The skill in deciding precisely where to make these cuts separates a master distiller from a novice and is crucial for creating a smooth, high-quality gin.
Step 4: The Final Touch – Dilution and Bottling
The gin that comes out of the still—the “heart” cut—is incredibly potent, often over 75% ABV (150 proof). To make it drinkable, it must be diluted with purified water. The distiller slowly adds water to bring the gin down to its final bottling strength, which is legally required to be at least 40% ABV (80 proof) in the U.S. and 37.5% ABV in the E.U. After a brief resting period to allow the flavors to meld and stabilize, the gin is bottled, labeled, and ready to be enjoyed.

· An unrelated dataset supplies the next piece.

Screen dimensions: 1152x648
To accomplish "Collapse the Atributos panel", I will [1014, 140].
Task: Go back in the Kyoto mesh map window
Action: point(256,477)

Gin-Making Secrets Most People Don’t Know
- The ‘One-Shot’ vs. ‘Multi-Shot’ Debate: Some large distilleries make a highly concentrated gin (multi-shot) and then dilute it with more neutral spirit and water. Artisanal distillers often use the “one-shot” method, where the gin that comes off the still is only diluted with water, preserving the full, undiluted flavor profile from that single distillation run.
- Water Quality is Crucial: The water used for dilution isn’t just tap water. It’s highly purified and demineralized. The mineral content of water can dramatically affect the final taste and clarity of the gin, so distillers are incredibly particular about their water source.
- My Biggest Mistake When Experimenting: I once tried making a small batch of compound gin (where you just infuse botanicals, no re-distillation) and got carried away with star anise. I learned the hard way that some botanicals are bullies. A balanced recipe isn’t about throwing everything in; it’s about knowing which flavors complement each other and in what precise proportions. Less is often more.
- “London Dry” is a Process, Not a Place: A gin doesn’t have to be made in London to be a London Dry Gin. It refers to a strict distillation process where all botanicals must be natural and added before distillation, with nothing but water added after the fact. No artificial flavors, sweeteners, or colors allowed.
Frequently Asked Questions
What is the main ingredient in gin?
The only mandatory botanical ingredient in gin is the juniper berry. It starts with a neutral base spirit, but it’s the juniper that legally and traditionally defines it as gin.
Is gin just flavored vodka?
Not quite. While both start as a neutral spirit, gin is re-distilled with juniper and other botanicals, creating a much more complex and integrated flavor profile. Flavored vodka typically has flavors added *after* the final distillation.
What makes London Dry Gin “dry”?
The term “dry” in London Dry Gin means there are no artificial flavorings or sweeteners added after the distillation process. The flavor comes purely from the natural botanicals distilled into the spirit, resulting in a clean, non-sweet profile.
Can you make real gin at home?
You can make “compound gin” at home by infusing botanicals like juniper into a store-bought neutral spirit like vodka. However, distilling alcohol at home is illegal in many places, including the U.S., without proper federal permits and licenses due to safety and taxation reasons.